Saved data entries
########################################

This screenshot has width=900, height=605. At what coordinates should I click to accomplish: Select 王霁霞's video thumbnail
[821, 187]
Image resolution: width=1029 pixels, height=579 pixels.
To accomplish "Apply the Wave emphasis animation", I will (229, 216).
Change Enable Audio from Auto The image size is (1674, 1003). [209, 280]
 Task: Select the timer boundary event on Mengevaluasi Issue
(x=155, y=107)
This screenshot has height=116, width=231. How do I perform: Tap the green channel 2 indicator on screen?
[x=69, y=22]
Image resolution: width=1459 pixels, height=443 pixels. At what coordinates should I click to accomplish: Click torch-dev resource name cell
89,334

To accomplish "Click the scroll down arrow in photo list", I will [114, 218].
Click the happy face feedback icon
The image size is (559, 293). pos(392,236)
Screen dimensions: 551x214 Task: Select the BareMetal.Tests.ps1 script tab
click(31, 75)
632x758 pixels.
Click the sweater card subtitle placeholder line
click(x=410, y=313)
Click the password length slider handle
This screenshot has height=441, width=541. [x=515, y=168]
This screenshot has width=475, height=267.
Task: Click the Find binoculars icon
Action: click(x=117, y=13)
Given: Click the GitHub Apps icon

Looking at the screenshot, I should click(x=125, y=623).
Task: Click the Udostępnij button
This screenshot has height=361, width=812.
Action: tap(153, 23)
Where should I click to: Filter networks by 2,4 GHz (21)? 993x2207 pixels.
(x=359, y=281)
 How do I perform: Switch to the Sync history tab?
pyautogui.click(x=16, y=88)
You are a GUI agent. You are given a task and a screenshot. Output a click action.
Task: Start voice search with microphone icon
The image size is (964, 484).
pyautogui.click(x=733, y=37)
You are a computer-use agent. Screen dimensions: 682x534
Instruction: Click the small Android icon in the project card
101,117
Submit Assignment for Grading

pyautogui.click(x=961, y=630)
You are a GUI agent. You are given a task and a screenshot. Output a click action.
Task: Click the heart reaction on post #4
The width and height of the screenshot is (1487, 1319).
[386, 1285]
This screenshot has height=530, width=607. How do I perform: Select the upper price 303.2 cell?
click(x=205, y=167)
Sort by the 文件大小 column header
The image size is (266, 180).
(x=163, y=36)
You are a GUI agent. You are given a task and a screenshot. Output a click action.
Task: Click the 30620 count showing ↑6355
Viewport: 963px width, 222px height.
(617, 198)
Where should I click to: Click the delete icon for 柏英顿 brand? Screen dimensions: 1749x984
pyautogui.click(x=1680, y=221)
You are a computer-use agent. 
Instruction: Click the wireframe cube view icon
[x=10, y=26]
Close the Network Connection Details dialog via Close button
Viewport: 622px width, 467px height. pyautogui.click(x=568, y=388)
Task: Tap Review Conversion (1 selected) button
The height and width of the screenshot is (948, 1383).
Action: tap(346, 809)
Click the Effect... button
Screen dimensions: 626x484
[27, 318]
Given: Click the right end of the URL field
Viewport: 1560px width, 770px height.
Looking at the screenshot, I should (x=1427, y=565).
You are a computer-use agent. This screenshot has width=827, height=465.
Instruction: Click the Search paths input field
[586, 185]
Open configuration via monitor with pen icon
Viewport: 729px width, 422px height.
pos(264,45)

########################################

◆ Aim of the task ◆
Repeat the part of the records that opens with the line containing "Task: Tap Review" and runs through the end of the records, keeping every line as it is.

◆ Result of this exercise ◆
Task: Tap Review Conversion (1 selected) button
The height and width of the screenshot is (948, 1383).
Action: tap(346, 809)
Click the Effect... button
Screen dimensions: 626x484
[27, 318]
Given: Click the right end of the URL field
Viewport: 1560px width, 770px height.
Looking at the screenshot, I should (x=1427, y=565).
You are a computer-use agent. This screenshot has width=827, height=465.
Instruction: Click the Search paths input field
[586, 185]
Open configuration via monitor with pen icon
Viewport: 729px width, 422px height.
pos(264,45)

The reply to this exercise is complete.